Уже не болит. Остались только отголоски смутных, непонятных для меня ощущений.
А пустота заполняется чем-то другим. Непривычным, объемным, иногда колким, иногда нежным. И очень бесцеремонным, потому что эти чувства не спрашивают, хочу или нет, они просто впиваются мне под кожу.
— Присмотрись, — советует Воронов. — Может, что-то захватишь домой?
«Домой…» От его слов меня накрывает теплой волной. Тут же вспоминаются вечера, которые мы проводим вдвоем, особенно в ярких красках — самый последний из них. Поцелуи, массаж, то, как расслабляется его тело под моими пальцами, его размеренное дыхание… И то, как я продолжала касаться его, даже видя, что он уже спит…
Наши взгляды скрещиваются, и температура в комнате стремительно накаляется. По-моему, начинает плавиться даже паркет. А мама мне порчу имущества вряд ли простит, поэтому я решаю сбить градусы.
— Намекаешь, что в течение ближайшего года у меня не будет проблем с тем, где переночевать?
Он усмехается. Так, как будто без труда считывает мои мысли и просто позволяет мне временно вынырнуть из этой волны и слегка отдышаться.
Он подходит к кровати и так долго рассматривает ее, что я тоже к нему приближаюсь. Что он здесь нашел интересного?
А он вдруг берет меня за руку и валится на постель. И, естественно, тянет меня за собой. Я неуклюже падаю на него, мои волосы тут же опускаются как завеса, а одна прядь наверняка щекочет ему лицо, потому что он смешно фыркает и убирает ее.
— Ну что, — говорит, улыбаясь и прижимая меня крепче к себе, — сравним места силы?
Теперь паркет отдыхает, плавиться начинаем я и кровать.
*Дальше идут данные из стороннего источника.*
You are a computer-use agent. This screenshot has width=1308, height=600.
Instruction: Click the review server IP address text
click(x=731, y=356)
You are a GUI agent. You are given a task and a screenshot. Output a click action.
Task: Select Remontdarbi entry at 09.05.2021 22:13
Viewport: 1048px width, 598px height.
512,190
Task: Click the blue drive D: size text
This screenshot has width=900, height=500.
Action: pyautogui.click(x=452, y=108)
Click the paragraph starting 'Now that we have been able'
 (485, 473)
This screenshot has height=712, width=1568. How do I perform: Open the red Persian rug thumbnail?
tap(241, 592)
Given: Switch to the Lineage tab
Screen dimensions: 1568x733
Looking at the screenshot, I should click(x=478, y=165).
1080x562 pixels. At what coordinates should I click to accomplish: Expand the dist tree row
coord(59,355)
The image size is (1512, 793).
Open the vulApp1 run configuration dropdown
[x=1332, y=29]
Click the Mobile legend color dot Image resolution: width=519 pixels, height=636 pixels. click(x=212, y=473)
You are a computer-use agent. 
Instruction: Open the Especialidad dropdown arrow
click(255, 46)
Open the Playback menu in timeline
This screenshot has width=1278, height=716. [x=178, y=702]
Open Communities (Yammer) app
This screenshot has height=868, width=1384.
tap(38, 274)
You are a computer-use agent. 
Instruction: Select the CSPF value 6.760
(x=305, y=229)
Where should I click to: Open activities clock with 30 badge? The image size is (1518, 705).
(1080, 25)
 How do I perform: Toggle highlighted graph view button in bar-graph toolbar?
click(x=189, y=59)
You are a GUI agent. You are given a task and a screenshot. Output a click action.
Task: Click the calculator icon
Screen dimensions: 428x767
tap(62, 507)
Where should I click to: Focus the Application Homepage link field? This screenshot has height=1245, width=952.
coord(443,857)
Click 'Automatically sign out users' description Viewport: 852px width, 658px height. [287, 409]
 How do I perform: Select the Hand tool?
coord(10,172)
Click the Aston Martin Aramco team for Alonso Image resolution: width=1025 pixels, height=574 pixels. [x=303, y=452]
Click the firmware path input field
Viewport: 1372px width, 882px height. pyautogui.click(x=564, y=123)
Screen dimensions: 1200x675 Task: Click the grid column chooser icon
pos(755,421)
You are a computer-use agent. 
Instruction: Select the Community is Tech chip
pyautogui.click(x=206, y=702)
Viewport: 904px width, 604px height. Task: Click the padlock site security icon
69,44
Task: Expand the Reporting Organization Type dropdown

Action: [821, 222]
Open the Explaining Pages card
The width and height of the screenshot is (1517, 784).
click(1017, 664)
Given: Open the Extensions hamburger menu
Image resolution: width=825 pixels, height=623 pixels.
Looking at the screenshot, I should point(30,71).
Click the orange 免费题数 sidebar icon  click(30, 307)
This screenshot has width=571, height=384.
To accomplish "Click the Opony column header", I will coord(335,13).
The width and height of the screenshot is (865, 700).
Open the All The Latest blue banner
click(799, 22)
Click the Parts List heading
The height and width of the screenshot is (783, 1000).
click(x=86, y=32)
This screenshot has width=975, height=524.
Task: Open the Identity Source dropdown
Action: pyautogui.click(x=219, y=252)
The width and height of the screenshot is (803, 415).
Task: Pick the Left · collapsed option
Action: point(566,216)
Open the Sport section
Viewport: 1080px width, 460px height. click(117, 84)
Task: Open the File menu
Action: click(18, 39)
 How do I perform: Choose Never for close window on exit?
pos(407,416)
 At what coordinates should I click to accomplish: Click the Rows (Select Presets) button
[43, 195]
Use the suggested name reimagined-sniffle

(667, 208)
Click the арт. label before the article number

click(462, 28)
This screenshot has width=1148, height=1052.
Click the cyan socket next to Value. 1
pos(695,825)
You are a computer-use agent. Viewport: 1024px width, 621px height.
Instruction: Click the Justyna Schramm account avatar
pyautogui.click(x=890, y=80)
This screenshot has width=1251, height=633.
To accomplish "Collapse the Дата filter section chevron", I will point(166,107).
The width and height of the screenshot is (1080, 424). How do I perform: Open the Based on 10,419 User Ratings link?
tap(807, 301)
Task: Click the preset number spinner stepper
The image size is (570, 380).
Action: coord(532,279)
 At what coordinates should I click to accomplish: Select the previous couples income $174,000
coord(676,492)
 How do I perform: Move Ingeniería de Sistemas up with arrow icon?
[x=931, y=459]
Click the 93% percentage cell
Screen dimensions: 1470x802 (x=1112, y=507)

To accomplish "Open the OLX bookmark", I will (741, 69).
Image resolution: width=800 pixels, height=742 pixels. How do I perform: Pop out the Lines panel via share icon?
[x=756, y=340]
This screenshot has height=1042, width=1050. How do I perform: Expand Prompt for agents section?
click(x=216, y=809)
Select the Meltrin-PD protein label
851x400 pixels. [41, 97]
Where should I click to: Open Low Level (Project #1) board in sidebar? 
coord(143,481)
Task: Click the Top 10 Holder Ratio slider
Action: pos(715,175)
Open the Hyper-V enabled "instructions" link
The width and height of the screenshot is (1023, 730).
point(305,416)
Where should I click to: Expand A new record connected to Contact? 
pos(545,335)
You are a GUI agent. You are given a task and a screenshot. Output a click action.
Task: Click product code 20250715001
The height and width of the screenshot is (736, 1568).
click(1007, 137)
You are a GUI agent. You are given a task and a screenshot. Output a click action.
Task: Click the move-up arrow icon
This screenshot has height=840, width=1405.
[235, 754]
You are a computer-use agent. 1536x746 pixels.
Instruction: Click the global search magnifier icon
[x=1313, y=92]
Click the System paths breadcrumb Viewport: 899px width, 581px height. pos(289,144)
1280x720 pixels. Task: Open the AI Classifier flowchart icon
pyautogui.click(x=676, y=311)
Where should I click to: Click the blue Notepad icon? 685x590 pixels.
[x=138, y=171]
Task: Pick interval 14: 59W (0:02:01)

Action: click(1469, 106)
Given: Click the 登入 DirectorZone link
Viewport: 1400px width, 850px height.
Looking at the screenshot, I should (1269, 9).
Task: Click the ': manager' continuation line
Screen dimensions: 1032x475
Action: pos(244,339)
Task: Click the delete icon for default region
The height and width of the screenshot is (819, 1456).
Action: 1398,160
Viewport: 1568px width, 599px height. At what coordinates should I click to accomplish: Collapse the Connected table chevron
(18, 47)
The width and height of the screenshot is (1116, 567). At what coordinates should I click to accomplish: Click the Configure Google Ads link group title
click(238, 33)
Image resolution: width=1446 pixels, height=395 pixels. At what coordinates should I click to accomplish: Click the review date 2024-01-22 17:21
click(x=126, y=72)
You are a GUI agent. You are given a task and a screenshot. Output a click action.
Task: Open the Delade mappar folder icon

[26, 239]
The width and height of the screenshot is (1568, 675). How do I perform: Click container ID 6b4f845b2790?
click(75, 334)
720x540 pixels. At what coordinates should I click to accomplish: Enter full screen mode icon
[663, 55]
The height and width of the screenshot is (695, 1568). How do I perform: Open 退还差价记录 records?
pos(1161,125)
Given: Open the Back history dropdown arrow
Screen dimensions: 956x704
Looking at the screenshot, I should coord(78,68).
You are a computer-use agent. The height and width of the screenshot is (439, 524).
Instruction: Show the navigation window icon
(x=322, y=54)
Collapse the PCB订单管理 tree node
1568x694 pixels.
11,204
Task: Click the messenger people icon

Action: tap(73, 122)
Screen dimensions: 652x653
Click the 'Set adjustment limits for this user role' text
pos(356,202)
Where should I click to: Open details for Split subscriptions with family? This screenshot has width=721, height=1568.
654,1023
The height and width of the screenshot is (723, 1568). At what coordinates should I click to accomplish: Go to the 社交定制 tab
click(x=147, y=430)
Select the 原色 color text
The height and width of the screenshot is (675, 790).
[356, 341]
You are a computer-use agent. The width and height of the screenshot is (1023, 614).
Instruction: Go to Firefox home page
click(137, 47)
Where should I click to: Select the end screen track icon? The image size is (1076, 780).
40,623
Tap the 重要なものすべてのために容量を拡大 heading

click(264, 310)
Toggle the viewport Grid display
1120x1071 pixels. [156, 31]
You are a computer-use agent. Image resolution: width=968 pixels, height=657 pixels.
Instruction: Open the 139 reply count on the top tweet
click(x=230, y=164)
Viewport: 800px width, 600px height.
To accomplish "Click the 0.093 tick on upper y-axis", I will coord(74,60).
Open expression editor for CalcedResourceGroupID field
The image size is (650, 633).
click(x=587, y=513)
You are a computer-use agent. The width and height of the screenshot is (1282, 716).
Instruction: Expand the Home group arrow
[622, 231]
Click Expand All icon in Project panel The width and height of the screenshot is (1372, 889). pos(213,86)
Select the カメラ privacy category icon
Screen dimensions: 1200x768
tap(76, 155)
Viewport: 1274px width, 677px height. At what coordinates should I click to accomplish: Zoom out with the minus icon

Не знаю почему, но с ним постоянно хочется улыбаться. И, несмотря на явную провокацию, поддаваться ей.
— Здесь? — Я провожу рукой по его бицепсам, опускаю руку ниже и трогаю пресс. — Или здесь? Признаю, ты сильнее. Теперь можешь меня отпустить.
— Слишком быстро сдаешься, — бухтит он недовольно. — И обследование какое-то поверхностное.
— Хочешь раздеться?
— Раздеться. Раздеть. И чтобы твой осмотр прошел более тщательно. Если ты опустишь руку чуть ниже…
Он перечисляет это с таким серьезным видом, что я начинаю смеяться. Сначала тихо, стараясь сдержаться, а потом все-таки не выдерживаю и утыкаюсь лбом ему в грудь.
— Ты невозможный, ты знаешь? — спрашиваю его, когда успокаиваюсь.
— А еще ты неправильно подбираешь синонимы, — ворчит он. — Думаю, ты хотела сказать: невероятный, нереальный и невозможно для тебя притягательный.
Я открываю рот, чтобы ему возразить, и… просто выдыхаю. Он поднимает руку, заправляет мне за ухо длинную прядь, которая прячет лицо.